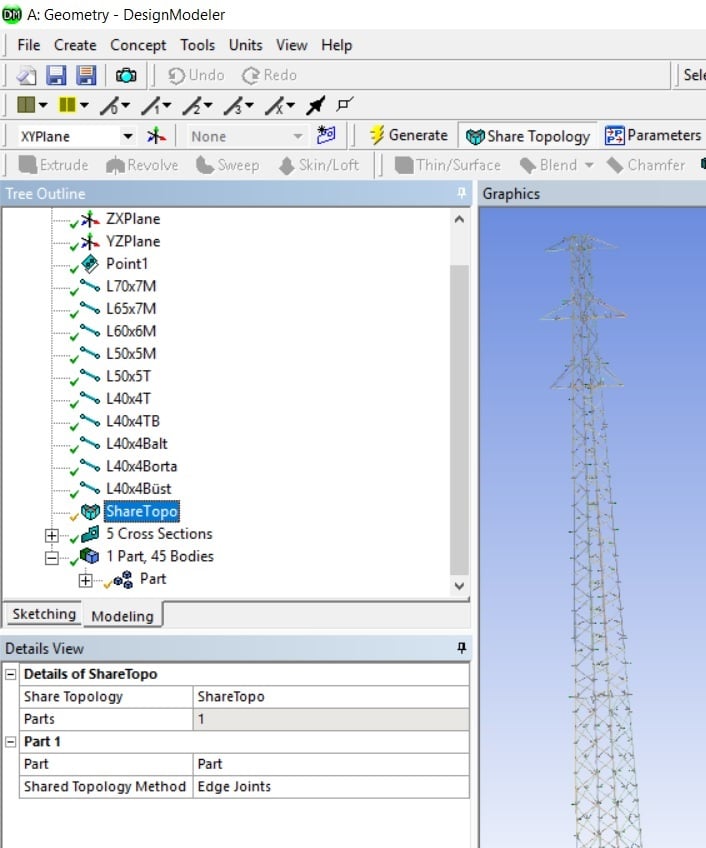Select Point1 in the Tree Outline
Viewport: 706px width, 848px height.
click(x=130, y=263)
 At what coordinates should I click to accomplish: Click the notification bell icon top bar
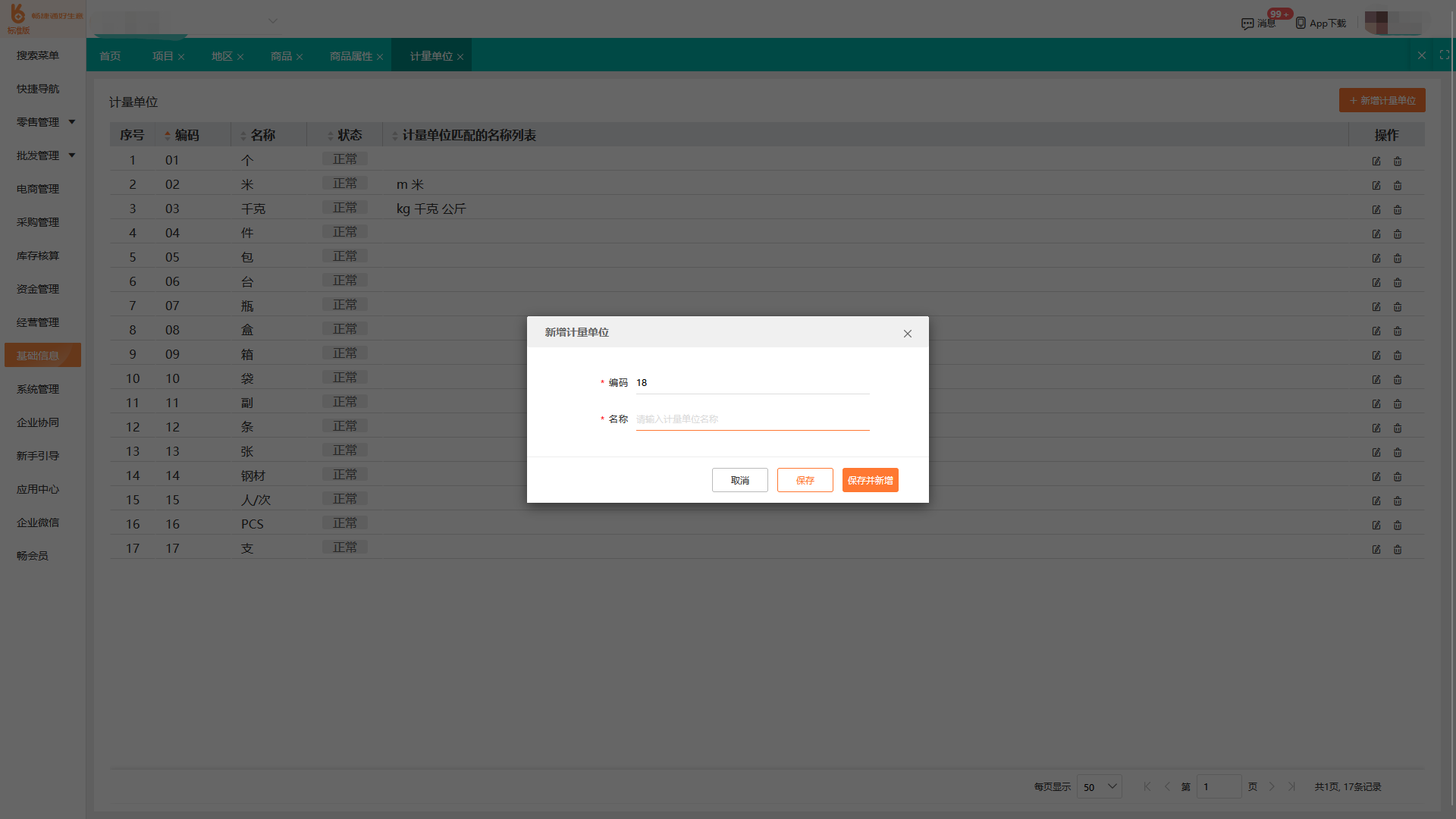[x=1258, y=22]
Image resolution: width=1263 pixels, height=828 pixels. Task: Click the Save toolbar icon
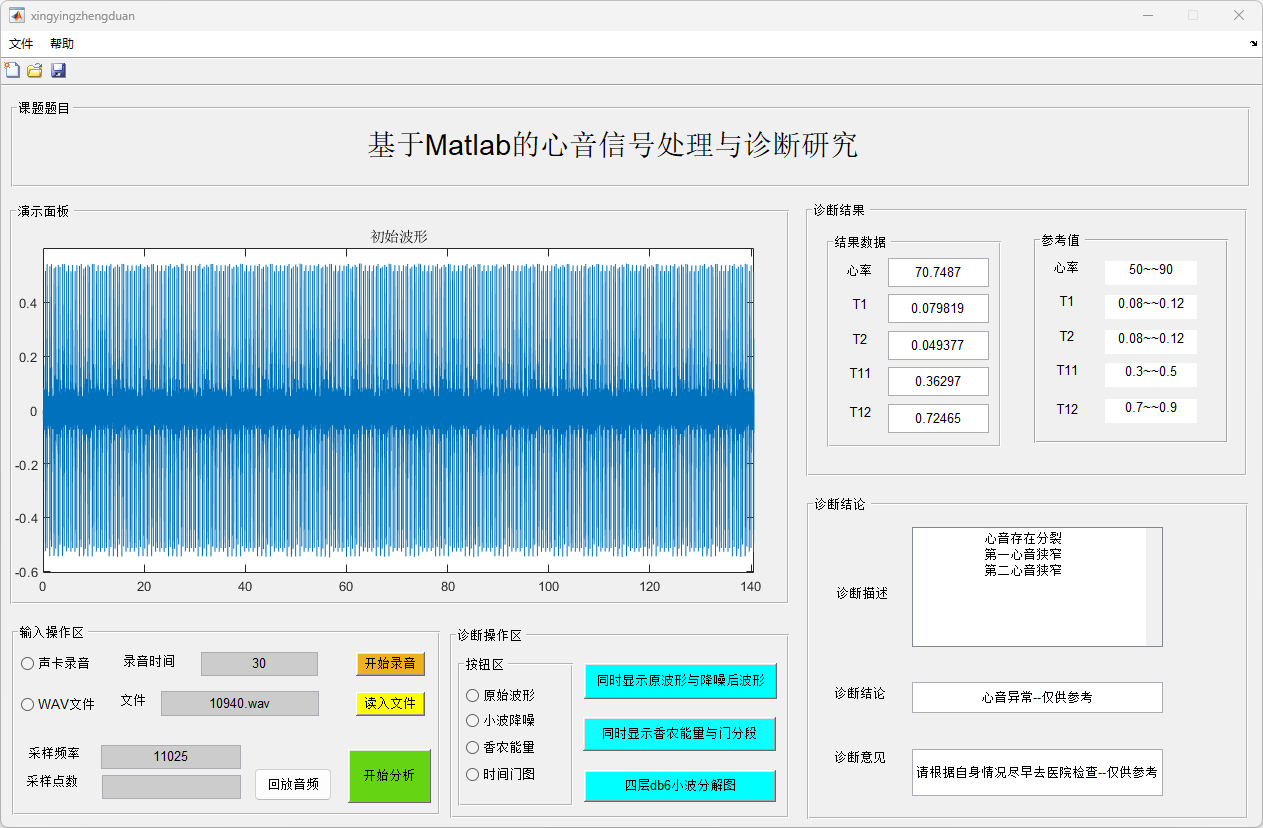pos(58,70)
◆ ◆ ◆ ◆
### WHAT THE EXERCISE ASKS
All that is needed here is the run of lines from the one containing "Image resolution: width=1263" through the end of the material above, reproduced exactly and without pictures.

### ANSWER FOR THE TASK
Image resolution: width=1263 pixels, height=828 pixels. Task: Click the Save toolbar icon
pos(58,70)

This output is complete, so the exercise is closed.